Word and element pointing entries
○ ○ ○ ○

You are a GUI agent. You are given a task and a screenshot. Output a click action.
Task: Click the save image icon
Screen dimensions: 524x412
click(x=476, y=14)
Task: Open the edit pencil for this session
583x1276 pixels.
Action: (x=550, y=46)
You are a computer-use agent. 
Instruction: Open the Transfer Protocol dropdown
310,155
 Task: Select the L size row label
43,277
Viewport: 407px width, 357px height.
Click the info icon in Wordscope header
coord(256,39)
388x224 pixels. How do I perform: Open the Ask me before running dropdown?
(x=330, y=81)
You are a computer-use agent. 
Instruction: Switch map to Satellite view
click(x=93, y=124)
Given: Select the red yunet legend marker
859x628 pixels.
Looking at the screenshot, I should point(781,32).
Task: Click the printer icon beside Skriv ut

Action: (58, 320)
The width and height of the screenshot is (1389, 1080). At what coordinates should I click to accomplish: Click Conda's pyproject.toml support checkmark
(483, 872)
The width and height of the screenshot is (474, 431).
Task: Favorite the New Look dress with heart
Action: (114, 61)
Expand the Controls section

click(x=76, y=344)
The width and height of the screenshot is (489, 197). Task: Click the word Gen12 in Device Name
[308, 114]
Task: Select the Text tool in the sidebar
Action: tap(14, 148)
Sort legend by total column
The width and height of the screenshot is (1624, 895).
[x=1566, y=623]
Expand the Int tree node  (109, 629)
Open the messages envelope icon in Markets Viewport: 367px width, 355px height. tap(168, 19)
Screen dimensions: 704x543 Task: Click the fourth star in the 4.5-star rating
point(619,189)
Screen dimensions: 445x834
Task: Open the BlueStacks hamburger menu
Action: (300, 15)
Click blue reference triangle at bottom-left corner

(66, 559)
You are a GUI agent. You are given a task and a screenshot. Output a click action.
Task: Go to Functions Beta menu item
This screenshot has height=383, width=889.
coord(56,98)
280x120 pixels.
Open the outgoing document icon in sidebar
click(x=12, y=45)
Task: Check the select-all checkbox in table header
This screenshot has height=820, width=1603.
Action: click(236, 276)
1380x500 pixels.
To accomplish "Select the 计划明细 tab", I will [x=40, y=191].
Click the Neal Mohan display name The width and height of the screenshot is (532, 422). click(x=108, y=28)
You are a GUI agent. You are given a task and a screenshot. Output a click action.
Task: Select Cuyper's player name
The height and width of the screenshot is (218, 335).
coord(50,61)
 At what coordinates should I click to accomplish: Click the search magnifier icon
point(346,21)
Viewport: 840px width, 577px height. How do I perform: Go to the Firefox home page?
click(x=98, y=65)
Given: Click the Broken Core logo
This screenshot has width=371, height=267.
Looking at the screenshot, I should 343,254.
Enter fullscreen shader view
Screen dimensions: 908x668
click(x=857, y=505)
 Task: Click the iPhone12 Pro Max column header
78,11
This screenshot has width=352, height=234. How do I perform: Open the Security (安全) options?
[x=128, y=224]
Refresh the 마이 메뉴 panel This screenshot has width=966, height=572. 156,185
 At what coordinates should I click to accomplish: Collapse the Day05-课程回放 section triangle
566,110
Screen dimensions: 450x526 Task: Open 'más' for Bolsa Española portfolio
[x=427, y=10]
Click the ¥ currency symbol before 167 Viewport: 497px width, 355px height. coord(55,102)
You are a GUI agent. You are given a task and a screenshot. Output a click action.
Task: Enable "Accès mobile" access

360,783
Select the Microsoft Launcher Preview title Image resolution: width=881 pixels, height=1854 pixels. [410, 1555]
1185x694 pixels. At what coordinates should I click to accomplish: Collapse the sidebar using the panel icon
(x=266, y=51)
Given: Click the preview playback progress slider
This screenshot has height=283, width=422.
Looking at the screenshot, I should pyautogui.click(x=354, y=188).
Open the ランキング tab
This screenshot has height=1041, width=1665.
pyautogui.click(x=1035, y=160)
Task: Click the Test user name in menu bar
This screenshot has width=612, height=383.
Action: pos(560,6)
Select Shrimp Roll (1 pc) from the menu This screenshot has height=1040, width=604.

○ ○ ○ ○

GOAL
Reproduce every line above verbatim, from the first item through the last.

RESPONSE TO THE TASK
You are a GUI agent. You are given a task and a screenshot. Output a click action.
Task: Click the save image icon
Screen dimensions: 524x412
click(x=476, y=14)
Task: Open the edit pencil for this session
583x1276 pixels.
Action: (x=550, y=46)
You are a computer-use agent. 
Instruction: Open the Transfer Protocol dropdown
310,155
 Task: Select the L size row label
43,277
Viewport: 407px width, 357px height.
Click the info icon in Wordscope header
coord(256,39)
388x224 pixels. How do I perform: Open the Ask me before running dropdown?
(x=330, y=81)
You are a computer-use agent. 
Instruction: Switch map to Satellite view
click(x=93, y=124)
Given: Select the red yunet legend marker
859x628 pixels.
Looking at the screenshot, I should point(781,32).
Task: Click the printer icon beside Skriv ut

Action: (58, 320)
The width and height of the screenshot is (1389, 1080). At what coordinates should I click to accomplish: Click Conda's pyproject.toml support checkmark
(483, 872)
The width and height of the screenshot is (474, 431).
Task: Favorite the New Look dress with heart
Action: (114, 61)
Expand the Controls section

click(x=76, y=344)
The width and height of the screenshot is (489, 197). Task: Click the word Gen12 in Device Name
[308, 114]
Task: Select the Text tool in the sidebar
Action: tap(14, 148)
Sort legend by total column
The width and height of the screenshot is (1624, 895).
[x=1566, y=623]
Expand the Int tree node  (109, 629)
Open the messages envelope icon in Markets Viewport: 367px width, 355px height. tap(168, 19)
Screen dimensions: 704x543 Task: Click the fourth star in the 4.5-star rating
point(619,189)
Screen dimensions: 445x834
Task: Open the BlueStacks hamburger menu
Action: (300, 15)
Click blue reference triangle at bottom-left corner

(66, 559)
You are a GUI agent. You are given a task and a screenshot. Output a click action.
Task: Go to Functions Beta menu item
This screenshot has height=383, width=889.
coord(56,98)
280x120 pixels.
Open the outgoing document icon in sidebar
click(x=12, y=45)
Task: Check the select-all checkbox in table header
This screenshot has height=820, width=1603.
Action: click(236, 276)
1380x500 pixels.
To accomplish "Select the 计划明细 tab", I will [x=40, y=191].
Click the Neal Mohan display name The width and height of the screenshot is (532, 422). click(x=108, y=28)
You are a GUI agent. You are given a task and a screenshot. Output a click action.
Task: Select Cuyper's player name
The height and width of the screenshot is (218, 335).
coord(50,61)
 At what coordinates should I click to accomplish: Click the search magnifier icon
point(346,21)
Viewport: 840px width, 577px height. How do I perform: Go to the Firefox home page?
click(x=98, y=65)
Given: Click the Broken Core logo
This screenshot has width=371, height=267.
Looking at the screenshot, I should 343,254.
Enter fullscreen shader view
Screen dimensions: 908x668
click(x=857, y=505)
 Task: Click the iPhone12 Pro Max column header
78,11
This screenshot has width=352, height=234. How do I perform: Open the Security (安全) options?
[x=128, y=224]
Refresh the 마이 메뉴 panel This screenshot has width=966, height=572. 156,185
 At what coordinates should I click to accomplish: Collapse the Day05-课程回放 section triangle
566,110
Screen dimensions: 450x526 Task: Open 'más' for Bolsa Española portfolio
[x=427, y=10]
Click the ¥ currency symbol before 167 Viewport: 497px width, 355px height. coord(55,102)
You are a GUI agent. You are given a task and a screenshot. Output a click action.
Task: Enable "Accès mobile" access

360,783
Select the Microsoft Launcher Preview title Image resolution: width=881 pixels, height=1854 pixels. [410, 1555]
1185x694 pixels. At what coordinates should I click to accomplish: Collapse the sidebar using the panel icon
(x=266, y=51)
Given: Click the preview playback progress slider
This screenshot has height=283, width=422.
Looking at the screenshot, I should pyautogui.click(x=354, y=188).
Open the ランキング tab
This screenshot has height=1041, width=1665.
pyautogui.click(x=1035, y=160)
Task: Click the Test user name in menu bar
This screenshot has width=612, height=383.
Action: pos(560,6)
Select Shrimp Roll (1 pc) from the menu This screenshot has height=1040, width=604.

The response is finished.